Dominant environmental influencing factors of carbon dioxide fluxes in lakes and reservoirs at different time scales

Lakes play a crucial role in the carbon exchange of inland waters. However, determining the factors influencing carbon dioxide fluxes (FCO2) from lakes remains challenging. Here, we synthesize 332 months of eddy covariance measurements from 19 lakes and 8 reservoirs (collectively referred to as lakes) to identify the dominant environmental factors of FCO2 across multiple timescales and to explore the carbon dioxide (CO2) exchange mechanisms among different lake types. We found that increasing lake pH enhances the likelihood of the system acting as a carbon sink. The dominant factors influencing FCO2 differ markedly across timescales: radiation-related factors at the diel scale, energy exchange-related factors at the multi-day scale, and temperature-related factors at the seasonal scale.

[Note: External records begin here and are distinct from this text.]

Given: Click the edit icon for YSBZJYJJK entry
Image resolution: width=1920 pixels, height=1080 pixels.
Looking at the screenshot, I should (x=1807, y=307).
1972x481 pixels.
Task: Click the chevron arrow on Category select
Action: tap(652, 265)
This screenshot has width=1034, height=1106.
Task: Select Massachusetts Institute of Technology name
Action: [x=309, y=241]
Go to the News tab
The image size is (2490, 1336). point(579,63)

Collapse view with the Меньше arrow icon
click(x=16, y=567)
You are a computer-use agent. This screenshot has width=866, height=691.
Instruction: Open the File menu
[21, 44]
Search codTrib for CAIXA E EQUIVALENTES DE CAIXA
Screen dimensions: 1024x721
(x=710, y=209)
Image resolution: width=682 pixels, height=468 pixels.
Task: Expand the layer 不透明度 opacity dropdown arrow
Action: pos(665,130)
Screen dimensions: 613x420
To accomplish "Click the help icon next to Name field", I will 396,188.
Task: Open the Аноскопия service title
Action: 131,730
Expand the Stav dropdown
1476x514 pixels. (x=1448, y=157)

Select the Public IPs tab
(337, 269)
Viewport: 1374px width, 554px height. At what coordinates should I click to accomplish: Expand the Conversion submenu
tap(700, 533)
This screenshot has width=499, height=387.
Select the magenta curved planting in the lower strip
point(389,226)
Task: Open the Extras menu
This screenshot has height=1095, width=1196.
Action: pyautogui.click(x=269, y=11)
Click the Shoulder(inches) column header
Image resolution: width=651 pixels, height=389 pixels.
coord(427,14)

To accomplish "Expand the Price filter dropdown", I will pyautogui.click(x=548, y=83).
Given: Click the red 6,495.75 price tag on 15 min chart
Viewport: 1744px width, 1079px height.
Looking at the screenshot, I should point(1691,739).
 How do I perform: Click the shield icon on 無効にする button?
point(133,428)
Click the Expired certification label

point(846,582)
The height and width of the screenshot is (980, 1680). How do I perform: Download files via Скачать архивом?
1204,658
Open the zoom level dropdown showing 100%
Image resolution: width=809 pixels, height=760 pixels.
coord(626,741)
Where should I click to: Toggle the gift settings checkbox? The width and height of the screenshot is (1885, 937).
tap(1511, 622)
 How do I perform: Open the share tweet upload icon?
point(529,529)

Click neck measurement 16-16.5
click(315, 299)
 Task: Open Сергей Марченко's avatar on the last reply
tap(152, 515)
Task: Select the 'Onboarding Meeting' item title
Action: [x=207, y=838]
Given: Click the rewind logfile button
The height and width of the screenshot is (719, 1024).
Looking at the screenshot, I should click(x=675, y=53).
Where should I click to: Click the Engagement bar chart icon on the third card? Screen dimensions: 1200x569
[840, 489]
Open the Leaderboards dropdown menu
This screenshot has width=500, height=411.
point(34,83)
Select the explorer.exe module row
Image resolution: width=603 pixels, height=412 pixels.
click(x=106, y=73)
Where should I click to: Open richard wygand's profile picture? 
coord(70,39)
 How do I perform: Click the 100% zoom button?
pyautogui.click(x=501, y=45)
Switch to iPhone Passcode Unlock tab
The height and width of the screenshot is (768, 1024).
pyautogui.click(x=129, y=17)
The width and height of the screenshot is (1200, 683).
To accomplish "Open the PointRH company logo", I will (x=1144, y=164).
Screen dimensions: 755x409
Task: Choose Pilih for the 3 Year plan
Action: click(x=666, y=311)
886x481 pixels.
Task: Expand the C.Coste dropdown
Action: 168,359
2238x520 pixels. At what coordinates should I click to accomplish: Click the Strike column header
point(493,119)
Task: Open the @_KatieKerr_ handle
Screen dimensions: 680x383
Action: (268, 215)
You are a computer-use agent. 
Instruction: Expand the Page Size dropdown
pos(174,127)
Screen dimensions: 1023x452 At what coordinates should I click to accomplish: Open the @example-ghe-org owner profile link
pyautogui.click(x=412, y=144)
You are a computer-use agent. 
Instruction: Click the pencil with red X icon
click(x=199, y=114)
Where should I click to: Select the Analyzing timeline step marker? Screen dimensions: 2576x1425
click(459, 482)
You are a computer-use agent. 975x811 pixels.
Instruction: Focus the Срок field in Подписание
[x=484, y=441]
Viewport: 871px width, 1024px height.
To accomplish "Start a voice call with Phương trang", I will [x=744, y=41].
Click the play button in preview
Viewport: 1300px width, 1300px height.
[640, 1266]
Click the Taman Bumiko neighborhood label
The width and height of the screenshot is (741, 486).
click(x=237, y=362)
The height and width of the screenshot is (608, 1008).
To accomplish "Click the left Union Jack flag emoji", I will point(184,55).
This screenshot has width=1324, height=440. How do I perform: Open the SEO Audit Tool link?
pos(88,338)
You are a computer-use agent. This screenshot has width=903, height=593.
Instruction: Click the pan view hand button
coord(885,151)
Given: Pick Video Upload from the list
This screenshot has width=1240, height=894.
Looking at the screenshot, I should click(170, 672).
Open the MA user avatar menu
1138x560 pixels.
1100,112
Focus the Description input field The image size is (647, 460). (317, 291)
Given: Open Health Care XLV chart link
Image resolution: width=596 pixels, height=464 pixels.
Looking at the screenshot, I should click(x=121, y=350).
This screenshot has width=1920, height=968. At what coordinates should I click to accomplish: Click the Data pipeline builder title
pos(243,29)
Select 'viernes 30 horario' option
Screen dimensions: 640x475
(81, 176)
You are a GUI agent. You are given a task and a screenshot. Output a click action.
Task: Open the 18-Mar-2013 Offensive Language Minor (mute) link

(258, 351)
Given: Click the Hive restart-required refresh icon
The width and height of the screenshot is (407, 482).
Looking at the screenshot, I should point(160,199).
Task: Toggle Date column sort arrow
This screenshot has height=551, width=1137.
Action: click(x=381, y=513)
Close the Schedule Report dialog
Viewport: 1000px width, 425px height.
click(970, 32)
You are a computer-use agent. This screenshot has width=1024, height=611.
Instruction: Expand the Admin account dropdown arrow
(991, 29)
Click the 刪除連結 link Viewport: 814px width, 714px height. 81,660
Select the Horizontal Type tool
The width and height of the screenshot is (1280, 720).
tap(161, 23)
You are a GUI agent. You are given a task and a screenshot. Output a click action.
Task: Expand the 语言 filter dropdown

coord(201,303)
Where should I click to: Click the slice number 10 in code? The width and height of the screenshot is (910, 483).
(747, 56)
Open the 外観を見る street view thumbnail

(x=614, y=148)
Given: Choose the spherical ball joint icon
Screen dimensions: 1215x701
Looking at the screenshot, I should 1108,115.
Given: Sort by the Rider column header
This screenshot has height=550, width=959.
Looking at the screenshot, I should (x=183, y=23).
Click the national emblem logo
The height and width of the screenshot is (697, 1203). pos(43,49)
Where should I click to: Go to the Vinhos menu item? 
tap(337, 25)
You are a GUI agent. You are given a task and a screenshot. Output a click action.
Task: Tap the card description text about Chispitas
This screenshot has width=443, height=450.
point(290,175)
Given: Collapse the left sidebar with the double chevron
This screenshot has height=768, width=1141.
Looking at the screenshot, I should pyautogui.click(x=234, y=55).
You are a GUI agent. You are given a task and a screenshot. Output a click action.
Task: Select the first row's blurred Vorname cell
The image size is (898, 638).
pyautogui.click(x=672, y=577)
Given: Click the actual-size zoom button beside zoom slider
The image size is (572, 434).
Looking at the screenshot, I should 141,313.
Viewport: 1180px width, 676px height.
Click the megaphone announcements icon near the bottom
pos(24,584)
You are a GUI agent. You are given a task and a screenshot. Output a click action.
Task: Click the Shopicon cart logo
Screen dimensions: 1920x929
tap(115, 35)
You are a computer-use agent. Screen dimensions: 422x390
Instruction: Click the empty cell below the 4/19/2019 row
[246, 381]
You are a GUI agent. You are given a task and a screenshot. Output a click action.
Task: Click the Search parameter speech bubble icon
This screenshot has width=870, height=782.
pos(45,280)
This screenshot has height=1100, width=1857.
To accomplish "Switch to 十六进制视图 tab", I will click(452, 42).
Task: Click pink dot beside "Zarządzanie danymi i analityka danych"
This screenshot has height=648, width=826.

Relative mutual information results further reveal that the lags of these dominant factors vary among lake types. For the dominant factor on the diel scale, the lags of shortwave radiation incoming in acidic, neutral, and alkaline lakes are −0.3±0.5 days, 0.4±0.9 days, and 0.2±0.7 days, respectively. The multi-day scale dominant factor, sensible heat, also has the shortest lags in acidic lakes. Seasonally, the lags of temperatures are more variable, indicating the influence of dominant factors on FCO2 and the lagged relationships are more diverse and complex on longer time scales. Our study highlights the importance of multi-site synthesis when extrapolating and generalizing scales across lake types. Understanding the drivers and mechanisms for lake FCO2 can help improve future simulations and the accurate estimation of lake carbon budgets.